Saved entries
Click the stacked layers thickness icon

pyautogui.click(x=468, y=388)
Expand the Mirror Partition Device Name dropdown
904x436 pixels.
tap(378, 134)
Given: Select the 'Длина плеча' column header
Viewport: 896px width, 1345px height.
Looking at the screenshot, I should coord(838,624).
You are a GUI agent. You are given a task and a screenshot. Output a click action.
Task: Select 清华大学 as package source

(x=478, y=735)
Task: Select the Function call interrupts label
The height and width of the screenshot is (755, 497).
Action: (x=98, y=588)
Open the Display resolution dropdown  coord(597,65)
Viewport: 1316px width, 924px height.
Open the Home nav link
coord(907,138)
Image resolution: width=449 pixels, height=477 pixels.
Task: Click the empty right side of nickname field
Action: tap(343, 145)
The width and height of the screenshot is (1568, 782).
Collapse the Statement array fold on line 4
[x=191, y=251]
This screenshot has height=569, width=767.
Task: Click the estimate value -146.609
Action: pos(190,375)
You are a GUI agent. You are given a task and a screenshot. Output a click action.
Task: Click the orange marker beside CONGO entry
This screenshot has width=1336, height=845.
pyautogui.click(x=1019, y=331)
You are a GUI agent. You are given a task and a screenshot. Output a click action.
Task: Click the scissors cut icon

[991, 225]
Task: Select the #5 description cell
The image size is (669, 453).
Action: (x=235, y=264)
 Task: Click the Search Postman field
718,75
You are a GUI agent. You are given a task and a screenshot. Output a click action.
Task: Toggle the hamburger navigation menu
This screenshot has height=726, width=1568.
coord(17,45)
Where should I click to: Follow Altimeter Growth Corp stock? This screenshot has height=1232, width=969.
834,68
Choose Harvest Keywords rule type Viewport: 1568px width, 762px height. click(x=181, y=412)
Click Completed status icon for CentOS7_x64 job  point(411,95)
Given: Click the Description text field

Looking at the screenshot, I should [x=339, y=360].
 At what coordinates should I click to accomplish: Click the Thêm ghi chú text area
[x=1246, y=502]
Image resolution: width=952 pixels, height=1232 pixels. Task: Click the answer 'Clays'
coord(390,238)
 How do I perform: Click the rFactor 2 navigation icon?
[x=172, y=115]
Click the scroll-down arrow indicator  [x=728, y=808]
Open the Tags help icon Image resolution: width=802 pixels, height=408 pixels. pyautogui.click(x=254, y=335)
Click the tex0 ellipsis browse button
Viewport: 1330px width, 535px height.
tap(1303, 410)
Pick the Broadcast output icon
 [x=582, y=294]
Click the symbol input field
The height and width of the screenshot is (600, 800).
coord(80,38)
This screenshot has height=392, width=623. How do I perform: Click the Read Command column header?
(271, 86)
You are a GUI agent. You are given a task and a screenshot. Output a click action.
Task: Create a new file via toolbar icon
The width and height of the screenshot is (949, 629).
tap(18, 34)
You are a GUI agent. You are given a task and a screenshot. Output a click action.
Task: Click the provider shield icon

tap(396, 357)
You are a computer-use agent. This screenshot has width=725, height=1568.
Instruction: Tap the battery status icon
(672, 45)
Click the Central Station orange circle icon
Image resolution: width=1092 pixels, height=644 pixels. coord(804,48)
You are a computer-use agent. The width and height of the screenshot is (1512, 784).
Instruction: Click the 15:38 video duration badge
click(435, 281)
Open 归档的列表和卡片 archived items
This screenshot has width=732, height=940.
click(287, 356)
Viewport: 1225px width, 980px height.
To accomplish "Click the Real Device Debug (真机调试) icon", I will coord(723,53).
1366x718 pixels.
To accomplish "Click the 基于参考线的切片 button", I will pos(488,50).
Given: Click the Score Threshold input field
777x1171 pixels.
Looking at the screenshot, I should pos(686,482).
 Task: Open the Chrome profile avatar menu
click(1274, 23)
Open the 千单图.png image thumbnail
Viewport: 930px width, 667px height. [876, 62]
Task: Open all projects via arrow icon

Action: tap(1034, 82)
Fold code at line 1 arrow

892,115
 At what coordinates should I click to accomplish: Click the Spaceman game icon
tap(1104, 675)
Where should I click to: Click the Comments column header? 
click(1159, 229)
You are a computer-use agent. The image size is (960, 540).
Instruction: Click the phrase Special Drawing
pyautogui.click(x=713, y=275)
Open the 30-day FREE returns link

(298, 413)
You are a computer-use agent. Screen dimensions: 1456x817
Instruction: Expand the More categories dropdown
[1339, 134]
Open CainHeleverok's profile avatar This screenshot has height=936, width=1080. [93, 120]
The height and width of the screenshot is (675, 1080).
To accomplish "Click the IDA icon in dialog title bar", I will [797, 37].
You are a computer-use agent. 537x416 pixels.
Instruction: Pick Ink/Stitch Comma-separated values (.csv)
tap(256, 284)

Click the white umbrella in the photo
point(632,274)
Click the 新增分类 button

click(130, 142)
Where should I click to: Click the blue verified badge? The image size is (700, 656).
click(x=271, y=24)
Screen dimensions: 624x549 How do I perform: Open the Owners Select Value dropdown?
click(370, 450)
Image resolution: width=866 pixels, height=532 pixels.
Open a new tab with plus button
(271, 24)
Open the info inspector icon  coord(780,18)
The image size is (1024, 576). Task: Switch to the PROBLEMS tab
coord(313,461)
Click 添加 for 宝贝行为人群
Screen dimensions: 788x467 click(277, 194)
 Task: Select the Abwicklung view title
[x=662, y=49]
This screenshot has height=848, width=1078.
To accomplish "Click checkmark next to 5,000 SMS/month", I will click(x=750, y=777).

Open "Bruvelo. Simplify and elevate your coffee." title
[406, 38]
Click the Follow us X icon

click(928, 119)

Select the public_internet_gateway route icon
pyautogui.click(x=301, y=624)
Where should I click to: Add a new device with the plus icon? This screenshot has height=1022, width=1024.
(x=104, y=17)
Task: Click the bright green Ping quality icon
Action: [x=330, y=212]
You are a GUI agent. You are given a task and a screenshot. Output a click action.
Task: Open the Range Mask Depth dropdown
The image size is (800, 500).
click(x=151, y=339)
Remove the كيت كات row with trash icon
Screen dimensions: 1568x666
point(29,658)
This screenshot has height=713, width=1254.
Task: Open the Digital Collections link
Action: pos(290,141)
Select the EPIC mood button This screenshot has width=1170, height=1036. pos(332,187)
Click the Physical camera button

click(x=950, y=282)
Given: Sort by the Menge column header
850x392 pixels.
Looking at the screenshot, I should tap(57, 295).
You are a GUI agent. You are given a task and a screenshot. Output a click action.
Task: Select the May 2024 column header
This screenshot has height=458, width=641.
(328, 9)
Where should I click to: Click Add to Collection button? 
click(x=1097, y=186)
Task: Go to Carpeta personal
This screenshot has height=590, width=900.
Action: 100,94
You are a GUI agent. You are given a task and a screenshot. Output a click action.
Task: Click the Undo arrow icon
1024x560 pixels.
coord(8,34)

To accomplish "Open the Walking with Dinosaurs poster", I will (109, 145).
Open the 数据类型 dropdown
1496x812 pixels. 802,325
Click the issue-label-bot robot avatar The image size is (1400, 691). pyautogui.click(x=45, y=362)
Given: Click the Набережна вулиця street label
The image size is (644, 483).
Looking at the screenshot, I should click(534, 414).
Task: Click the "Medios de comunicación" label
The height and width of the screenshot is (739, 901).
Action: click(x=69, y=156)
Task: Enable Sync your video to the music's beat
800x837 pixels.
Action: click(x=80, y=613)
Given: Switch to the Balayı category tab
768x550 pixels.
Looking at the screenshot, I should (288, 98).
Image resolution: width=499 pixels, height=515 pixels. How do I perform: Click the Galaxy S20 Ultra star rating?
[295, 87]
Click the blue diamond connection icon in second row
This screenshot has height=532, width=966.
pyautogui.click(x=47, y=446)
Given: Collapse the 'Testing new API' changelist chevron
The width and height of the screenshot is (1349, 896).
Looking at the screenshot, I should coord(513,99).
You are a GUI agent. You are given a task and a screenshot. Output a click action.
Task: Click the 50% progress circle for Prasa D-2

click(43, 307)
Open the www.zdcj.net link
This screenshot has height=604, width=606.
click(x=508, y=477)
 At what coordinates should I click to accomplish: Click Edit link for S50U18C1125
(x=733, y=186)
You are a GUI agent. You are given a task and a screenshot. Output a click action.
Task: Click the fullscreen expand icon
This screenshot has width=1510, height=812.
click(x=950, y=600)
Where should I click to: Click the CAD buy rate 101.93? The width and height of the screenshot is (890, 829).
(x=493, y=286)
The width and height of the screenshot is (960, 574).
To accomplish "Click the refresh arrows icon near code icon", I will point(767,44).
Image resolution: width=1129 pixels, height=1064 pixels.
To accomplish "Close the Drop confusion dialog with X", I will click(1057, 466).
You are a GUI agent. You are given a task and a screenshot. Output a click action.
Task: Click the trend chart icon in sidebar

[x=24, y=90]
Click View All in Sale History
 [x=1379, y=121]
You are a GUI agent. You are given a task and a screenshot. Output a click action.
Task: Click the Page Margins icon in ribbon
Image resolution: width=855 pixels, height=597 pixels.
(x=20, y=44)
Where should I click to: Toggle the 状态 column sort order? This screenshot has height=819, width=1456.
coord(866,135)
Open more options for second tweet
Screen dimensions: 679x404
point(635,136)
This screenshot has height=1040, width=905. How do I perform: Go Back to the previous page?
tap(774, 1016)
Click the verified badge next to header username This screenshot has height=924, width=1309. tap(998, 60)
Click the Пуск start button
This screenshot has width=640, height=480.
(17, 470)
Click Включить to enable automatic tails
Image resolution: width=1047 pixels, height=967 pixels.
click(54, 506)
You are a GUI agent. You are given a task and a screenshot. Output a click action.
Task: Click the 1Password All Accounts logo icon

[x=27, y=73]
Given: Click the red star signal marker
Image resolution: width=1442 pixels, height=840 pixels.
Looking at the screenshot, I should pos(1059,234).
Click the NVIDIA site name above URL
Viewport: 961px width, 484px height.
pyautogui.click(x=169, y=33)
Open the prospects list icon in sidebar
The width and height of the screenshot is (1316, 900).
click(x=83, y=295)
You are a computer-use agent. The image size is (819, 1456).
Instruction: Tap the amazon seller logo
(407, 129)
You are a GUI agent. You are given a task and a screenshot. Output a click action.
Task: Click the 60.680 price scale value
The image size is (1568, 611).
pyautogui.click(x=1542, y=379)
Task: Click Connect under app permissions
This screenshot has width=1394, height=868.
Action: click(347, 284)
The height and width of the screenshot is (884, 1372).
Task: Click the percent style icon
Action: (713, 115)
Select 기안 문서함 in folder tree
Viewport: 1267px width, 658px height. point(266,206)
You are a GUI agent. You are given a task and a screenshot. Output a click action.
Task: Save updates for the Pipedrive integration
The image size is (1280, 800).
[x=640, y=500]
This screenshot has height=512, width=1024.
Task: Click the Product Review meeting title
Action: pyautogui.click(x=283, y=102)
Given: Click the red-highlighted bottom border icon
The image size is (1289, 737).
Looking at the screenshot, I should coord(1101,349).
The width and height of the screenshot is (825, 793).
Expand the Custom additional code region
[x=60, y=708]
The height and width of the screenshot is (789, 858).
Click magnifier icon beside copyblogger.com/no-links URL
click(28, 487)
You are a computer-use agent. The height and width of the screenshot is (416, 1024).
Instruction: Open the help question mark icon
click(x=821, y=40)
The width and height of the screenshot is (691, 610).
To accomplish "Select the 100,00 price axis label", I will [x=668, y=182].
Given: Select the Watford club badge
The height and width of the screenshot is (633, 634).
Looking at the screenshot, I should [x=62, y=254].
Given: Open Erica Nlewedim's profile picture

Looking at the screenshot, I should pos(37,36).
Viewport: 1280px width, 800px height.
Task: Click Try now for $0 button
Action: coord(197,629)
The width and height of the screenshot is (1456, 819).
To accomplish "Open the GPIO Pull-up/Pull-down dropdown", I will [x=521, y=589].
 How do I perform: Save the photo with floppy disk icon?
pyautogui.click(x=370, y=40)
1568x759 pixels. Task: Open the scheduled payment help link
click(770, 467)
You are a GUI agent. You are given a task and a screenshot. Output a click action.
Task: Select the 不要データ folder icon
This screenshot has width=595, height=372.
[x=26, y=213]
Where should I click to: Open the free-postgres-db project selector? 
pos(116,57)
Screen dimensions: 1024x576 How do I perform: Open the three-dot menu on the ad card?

*WORK TO COMPLETE*. Note each line of the entries that has "dialog" in it, and copy those lines.

*RESPONSE FOR THIS EXERCISE*.
To accomplish "Click the IDA icon in dialog title bar", I will [797, 37].
To accomplish "Close the Drop confusion dialog with X", I will click(1057, 466).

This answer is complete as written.